General Purpose Compression Algorithm
There are many general-purpose compression algorithms available in the software industry that compress and decompress any type of data, such as text, audio, video, photos etc. We will discuss the more commonly used compression algorithms.
Zlib Compression
Zlib [1] was released by Jean-loup Gailly and Mark Adler in 1995. It's open-source library dedicated to lossless data compression and decompression. Nowadays, Zlib is being used everywhere like internet services, operating systems, streaming services, document editors and more.
Zlib uses the deflate method detailed in Section 4.2.1 as the compression algorithm. This technique effectively compresses the input data after encoding it. For decompression, it uses the inflate method. The inflate method performs the crucial task of decoding a deflate bit stream, accurately reconstructing the original data or file to its full size. Zlib has 10 compression levels, numbered from 0-9. Each group has an impact on the compression ratio and compression speed. If we set it to level 0, then there will be no compression ratio, and the original data will be retrieved. Level 1 has a fast compression speed but a low compression ratio, and level 9 has a high compression ratio with a low speed. By default, in the zlib library, the compression level is 6.
GZIP compression algorithm
Gzip [1] is a lossless compression and decompression algorithm. It uses LZ77 and Huffman coding algorithms like zlib, but with literal and length/distance queue (LLD). Also, it has the same compression level as zlib. LLD helps in storing the intermediate results. LLDs are used to represent literal characters from the input data or the length of repeated strings. Gzip is by default found in UNIX/LINUX operating systems. It is an ideal choice for compressing files that are sent over the Internet. Compared to zlib, gzip saves information about source data, which is why gzip contains more header fields in its internal file format. It adds a lot of CPU overhead, leading to increased server strain. LLD queue maintains a history of encoded length/distance pairs. This makes it possible to represent repeating sequences in the compressed data efficiently.
LZMA
The Lempel–Ziv–Markov chain algorithm (LZMA) [1] is an algorithm used to perform lossless data compression. It uses the LZ77 compression algorithm, which then uses a range encoder to encrypt the output. Range coder efficiently translates the probability model’s output into compressed data. The performance of LZMA is notable for striking a balance between compression ratio and speed. This makes it suitable for a wide range of applications, such as 7-Zip and XZ, where its effectiveness shines with large files.

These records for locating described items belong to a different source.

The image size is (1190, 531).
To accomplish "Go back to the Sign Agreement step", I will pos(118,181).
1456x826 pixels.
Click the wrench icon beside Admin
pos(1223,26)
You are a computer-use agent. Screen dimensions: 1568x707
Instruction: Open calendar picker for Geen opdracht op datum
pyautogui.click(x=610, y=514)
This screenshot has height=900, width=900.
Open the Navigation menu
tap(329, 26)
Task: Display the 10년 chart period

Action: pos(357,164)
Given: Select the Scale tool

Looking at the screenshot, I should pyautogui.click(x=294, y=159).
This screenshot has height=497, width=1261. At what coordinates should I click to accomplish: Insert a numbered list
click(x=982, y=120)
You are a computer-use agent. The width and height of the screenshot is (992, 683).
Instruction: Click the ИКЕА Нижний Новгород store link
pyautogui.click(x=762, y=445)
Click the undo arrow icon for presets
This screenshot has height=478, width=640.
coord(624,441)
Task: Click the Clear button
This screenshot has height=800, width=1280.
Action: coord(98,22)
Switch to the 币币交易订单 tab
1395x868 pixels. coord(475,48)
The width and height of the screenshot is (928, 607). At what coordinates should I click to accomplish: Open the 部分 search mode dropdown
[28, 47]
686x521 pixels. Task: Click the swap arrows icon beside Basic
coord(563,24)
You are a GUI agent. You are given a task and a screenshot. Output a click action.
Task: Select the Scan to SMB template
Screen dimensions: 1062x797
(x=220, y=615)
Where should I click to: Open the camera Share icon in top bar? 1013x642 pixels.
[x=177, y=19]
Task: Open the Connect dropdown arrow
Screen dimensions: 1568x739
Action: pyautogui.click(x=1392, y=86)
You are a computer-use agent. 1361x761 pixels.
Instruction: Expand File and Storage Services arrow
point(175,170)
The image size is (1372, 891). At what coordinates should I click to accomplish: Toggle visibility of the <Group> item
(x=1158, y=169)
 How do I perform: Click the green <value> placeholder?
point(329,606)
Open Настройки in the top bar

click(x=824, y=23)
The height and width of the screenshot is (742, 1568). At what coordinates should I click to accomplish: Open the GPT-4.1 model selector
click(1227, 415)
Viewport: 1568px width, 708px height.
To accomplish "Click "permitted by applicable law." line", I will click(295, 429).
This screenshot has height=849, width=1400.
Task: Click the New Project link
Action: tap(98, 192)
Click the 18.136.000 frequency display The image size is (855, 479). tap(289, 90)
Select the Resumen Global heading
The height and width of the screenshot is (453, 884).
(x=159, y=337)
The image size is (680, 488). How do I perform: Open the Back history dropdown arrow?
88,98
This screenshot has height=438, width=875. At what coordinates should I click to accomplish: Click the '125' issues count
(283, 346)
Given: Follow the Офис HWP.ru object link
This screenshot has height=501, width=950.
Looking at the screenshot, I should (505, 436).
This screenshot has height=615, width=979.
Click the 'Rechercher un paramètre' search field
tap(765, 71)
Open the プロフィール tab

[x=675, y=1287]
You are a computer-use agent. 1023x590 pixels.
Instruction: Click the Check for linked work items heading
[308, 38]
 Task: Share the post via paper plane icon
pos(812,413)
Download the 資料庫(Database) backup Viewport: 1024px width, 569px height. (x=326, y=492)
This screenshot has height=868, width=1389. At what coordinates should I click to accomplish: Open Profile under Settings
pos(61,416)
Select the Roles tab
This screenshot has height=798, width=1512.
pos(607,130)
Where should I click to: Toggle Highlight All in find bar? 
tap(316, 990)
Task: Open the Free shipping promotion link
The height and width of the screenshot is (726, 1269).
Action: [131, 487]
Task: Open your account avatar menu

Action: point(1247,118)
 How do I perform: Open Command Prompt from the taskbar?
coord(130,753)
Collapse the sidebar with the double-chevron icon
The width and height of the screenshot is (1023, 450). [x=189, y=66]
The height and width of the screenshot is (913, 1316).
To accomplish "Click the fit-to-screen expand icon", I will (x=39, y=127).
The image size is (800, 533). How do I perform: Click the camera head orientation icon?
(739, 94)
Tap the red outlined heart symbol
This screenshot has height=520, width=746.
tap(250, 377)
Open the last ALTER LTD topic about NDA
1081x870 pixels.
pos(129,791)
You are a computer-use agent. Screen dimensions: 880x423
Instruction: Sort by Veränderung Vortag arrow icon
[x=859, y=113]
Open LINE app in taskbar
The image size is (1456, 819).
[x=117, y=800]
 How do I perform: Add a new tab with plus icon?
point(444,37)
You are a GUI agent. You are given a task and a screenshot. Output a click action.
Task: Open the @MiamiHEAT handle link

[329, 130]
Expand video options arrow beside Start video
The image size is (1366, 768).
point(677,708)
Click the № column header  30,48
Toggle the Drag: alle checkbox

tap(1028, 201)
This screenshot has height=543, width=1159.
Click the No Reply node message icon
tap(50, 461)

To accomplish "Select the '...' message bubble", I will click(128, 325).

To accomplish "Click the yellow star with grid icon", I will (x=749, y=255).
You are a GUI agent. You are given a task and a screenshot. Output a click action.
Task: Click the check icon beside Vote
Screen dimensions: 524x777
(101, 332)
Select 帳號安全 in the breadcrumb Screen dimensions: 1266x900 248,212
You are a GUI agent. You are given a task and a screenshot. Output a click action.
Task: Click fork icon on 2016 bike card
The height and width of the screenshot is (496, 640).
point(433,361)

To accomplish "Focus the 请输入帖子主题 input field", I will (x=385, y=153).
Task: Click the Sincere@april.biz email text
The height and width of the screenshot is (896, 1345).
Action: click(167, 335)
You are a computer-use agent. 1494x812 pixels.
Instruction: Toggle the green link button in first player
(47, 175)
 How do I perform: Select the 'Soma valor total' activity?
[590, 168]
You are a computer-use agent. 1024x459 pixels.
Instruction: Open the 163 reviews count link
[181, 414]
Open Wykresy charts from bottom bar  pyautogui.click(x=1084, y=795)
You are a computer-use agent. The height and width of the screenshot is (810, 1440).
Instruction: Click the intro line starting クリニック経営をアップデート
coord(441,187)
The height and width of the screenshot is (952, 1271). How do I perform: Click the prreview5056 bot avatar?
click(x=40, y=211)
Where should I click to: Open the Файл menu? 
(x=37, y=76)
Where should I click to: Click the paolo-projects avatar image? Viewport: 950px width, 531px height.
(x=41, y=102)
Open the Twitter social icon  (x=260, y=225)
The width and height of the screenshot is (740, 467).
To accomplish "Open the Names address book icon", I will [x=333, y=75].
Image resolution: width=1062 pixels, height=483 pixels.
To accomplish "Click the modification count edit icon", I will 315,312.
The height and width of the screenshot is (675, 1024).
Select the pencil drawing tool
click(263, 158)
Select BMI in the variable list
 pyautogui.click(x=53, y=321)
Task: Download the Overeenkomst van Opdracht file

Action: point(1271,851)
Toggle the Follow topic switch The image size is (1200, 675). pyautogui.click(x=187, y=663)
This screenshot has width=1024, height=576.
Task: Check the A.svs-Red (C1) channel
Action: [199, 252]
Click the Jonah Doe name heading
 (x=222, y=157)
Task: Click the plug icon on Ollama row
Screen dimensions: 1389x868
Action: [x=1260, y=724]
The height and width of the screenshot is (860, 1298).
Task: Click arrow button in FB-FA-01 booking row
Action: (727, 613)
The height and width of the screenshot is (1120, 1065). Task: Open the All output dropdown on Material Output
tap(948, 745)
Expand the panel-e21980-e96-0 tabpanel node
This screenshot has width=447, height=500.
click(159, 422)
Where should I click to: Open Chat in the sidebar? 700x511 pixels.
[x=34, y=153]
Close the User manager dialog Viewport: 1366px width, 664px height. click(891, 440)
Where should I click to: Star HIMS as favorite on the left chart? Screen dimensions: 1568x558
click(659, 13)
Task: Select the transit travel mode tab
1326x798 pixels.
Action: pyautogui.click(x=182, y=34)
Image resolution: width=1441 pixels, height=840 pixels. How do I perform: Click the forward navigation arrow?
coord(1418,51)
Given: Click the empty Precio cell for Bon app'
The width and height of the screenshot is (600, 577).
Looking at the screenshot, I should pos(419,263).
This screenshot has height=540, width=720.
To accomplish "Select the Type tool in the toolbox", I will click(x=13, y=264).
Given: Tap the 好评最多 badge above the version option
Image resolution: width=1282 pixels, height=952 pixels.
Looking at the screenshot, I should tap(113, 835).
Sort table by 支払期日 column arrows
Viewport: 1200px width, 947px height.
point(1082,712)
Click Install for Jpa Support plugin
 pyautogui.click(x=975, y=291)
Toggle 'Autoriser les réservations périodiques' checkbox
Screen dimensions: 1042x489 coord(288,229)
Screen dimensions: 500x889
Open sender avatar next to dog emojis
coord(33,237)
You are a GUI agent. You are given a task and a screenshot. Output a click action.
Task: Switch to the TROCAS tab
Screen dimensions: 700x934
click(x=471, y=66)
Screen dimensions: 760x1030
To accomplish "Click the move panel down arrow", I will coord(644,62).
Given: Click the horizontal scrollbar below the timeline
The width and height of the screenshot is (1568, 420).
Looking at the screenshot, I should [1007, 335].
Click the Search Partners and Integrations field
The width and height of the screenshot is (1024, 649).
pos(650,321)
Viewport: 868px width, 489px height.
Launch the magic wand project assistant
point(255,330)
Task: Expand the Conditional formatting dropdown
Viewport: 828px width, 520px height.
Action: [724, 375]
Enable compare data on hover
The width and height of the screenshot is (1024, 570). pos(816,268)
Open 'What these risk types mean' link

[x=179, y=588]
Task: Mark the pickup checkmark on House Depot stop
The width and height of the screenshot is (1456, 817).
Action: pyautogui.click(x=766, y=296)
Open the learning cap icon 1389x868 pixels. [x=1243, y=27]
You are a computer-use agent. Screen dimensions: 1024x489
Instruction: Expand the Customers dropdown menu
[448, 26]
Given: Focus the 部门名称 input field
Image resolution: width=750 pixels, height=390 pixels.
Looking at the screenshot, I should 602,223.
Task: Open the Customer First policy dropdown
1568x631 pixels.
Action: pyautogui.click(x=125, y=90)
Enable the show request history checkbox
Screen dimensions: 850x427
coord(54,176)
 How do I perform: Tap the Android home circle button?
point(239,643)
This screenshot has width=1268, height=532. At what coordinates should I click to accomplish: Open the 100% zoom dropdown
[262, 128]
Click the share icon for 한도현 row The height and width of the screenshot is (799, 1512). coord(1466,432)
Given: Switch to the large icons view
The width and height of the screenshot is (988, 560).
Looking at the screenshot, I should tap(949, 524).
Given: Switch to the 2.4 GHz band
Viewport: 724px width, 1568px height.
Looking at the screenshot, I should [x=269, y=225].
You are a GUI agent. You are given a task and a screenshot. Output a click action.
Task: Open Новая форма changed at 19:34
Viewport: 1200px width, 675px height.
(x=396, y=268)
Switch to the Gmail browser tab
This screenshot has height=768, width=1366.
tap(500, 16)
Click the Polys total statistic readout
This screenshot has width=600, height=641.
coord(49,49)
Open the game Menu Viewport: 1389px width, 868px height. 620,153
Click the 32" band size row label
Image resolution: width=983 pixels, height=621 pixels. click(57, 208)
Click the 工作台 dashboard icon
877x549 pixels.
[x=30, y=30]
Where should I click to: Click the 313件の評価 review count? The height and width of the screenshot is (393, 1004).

LZMA works by analyzing the input data and encoding repeated sequences using a combination of dictionary matching and probability modelling. By replacing repeating patterns concerning previous occurrences, it enables effective compression. The algorithm uses a sliding dictionary that maintains a history of recently encoded data. LZMA, Zlib and Gzip are similar in nature; the only difference is that LZMA uses a range encoder after the LZ77 algorithm shown in Figure 6, whereas Zlib/Gzip uses Huffman encoding. LZMA compression is considered to be more efficient in terms of compression ratio because it combines LZ77 and range-encoding techniques. Range coding encodes symbols with fractional bits, while Huffman coding uses whole integers. Range coding is typically slower than Huffman coding because it involves more complex arithmetic operations. This is why LZMA demonstrates slower compression speeds as compared to Zlib and Gzip.
Run Length Encoding
Run Length Encoding [1] is the simplest and most often used compression method. RLE is lossless and works by replacing repetitive sequences with a single symbol and count representing the number of repetitions. RLE compression algorithm works well when input data contains substantial repeating sequences. RLE looks through the data and searches for consecutive occurrences of the same symbol. After identifying the sequence, it replaces it with the symbol and a count indicating how many times it repeats consecutively. Figure 7 shows an example of how RLE works.
Delta Compression
The Delta Compression algorithm [1] known as Delta encoding or Delta coding, is a technique for data compression to reduce the size of data by encoding the differences between consecutive values. Delta compression is suitable for data where the difference between consecutive values is relatively small, such as time series. The concept behind the Delta compression algorithm is simple: instead of storing each value individually, store the difference between two consecutive values. Figure 8 shows an example of Delta Compression.
Fundamental Methods for Compression Algorithms
General-purpose compression algorithms use some fundamental methods, which we will define in this section. such as Zlib and Gzip use deflate and inflate methods, and Run length encoding uses range-coding, etc.
Deflate and Inflate Method
The Deflate Method [2] combines the LZ77 algorithm with Huffman encoding. In the deflate method, raw data first goes to LZ77 encoding, and then the output of LZ77 encoding is passed to Huffman Encoding. So, we get the final compressed data from Huffman encoding as shown in Figure 9.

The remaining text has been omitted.